> [Problem] Copy the lines of the listing word for word, beginning with the line containing "This screenshot has height=616, width=808." and continuing through the end of the listing, with both ends included.

> [Raw data]
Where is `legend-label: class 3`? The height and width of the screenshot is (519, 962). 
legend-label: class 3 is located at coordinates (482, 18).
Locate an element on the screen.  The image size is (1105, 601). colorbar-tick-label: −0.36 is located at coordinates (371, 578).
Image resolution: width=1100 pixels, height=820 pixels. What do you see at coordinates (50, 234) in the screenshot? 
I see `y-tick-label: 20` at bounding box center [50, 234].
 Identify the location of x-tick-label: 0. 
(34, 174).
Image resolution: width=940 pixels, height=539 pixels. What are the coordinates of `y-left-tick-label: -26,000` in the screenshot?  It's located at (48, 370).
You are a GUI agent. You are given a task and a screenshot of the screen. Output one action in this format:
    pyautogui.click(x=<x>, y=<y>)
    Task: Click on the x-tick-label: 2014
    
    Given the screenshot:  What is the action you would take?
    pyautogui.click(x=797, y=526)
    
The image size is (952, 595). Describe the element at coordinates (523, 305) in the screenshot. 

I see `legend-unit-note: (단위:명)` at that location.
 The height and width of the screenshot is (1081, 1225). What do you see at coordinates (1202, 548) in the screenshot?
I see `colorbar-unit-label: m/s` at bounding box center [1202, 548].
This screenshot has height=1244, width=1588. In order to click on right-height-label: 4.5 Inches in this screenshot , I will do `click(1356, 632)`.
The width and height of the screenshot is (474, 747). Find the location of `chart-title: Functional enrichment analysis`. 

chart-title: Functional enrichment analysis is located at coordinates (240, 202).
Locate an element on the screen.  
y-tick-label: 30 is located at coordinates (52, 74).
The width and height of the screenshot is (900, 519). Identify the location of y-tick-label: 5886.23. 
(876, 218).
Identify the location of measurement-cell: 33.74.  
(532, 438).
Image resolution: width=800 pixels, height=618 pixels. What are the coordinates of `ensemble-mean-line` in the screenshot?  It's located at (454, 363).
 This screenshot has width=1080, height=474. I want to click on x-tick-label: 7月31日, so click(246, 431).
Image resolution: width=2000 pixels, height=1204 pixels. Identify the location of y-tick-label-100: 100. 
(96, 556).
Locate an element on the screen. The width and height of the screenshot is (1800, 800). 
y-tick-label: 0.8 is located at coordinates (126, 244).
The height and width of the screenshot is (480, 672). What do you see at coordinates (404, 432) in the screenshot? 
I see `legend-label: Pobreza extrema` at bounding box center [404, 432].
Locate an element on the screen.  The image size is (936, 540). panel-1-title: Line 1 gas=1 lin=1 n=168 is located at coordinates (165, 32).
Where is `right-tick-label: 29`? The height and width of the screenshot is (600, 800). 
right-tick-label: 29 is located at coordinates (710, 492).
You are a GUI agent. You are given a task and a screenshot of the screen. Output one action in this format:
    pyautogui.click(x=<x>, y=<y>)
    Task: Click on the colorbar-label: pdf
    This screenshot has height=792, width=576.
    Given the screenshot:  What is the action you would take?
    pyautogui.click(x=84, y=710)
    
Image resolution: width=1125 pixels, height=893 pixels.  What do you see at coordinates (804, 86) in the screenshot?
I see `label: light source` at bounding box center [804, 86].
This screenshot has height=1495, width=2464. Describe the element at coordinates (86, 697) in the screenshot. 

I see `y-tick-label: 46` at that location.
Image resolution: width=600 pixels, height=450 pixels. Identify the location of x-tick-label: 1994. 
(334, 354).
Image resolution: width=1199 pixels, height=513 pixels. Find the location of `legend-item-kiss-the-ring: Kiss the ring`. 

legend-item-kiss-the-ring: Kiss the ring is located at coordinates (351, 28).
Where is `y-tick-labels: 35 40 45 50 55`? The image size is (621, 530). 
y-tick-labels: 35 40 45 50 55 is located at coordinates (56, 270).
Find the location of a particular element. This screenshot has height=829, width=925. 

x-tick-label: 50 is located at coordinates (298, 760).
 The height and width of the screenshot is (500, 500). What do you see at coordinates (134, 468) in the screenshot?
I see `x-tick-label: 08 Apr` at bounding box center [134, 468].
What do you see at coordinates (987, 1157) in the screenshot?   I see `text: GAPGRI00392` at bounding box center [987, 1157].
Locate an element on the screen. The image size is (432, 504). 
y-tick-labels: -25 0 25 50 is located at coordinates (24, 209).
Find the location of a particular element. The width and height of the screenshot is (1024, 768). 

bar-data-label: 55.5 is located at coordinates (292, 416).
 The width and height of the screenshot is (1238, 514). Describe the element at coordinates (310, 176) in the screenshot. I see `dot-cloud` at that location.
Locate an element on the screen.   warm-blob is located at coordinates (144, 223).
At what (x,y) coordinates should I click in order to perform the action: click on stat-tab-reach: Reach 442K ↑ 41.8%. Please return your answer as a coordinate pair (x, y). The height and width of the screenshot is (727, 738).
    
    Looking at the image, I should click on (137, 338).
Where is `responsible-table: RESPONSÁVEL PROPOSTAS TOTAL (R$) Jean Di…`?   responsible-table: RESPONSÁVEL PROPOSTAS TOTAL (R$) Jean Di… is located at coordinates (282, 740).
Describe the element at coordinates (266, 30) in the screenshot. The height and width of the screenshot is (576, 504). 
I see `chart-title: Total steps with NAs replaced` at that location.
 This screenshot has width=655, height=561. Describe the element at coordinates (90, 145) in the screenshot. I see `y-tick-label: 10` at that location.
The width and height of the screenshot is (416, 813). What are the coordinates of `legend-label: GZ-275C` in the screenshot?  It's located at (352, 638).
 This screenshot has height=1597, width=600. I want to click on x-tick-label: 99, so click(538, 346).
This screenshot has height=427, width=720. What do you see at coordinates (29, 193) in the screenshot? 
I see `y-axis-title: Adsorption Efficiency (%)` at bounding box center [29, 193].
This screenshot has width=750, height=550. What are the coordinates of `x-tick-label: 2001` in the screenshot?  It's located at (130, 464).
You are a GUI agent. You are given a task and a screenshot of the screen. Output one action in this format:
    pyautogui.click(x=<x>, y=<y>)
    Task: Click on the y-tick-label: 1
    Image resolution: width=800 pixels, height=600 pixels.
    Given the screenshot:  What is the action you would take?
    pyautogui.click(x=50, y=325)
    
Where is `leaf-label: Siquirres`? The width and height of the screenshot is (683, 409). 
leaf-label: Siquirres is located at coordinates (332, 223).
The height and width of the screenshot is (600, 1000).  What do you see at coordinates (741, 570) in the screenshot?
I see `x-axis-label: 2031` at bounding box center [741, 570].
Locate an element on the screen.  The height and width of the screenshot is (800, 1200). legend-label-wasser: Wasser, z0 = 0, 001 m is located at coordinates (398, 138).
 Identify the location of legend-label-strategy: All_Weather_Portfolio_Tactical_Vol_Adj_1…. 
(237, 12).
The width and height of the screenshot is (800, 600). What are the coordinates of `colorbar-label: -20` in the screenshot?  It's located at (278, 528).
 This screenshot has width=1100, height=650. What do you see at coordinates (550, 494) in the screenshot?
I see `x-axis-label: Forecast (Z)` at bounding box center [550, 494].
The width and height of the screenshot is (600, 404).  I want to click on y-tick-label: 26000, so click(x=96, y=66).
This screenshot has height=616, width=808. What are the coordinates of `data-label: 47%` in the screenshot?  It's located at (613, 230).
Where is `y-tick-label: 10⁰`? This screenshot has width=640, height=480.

> [Result for this exercise]
This screenshot has height=616, width=808. What are the coordinates of `data-label: 47%` in the screenshot?  It's located at (613, 230).
Where is `y-tick-label: 10⁰`? This screenshot has width=640, height=480.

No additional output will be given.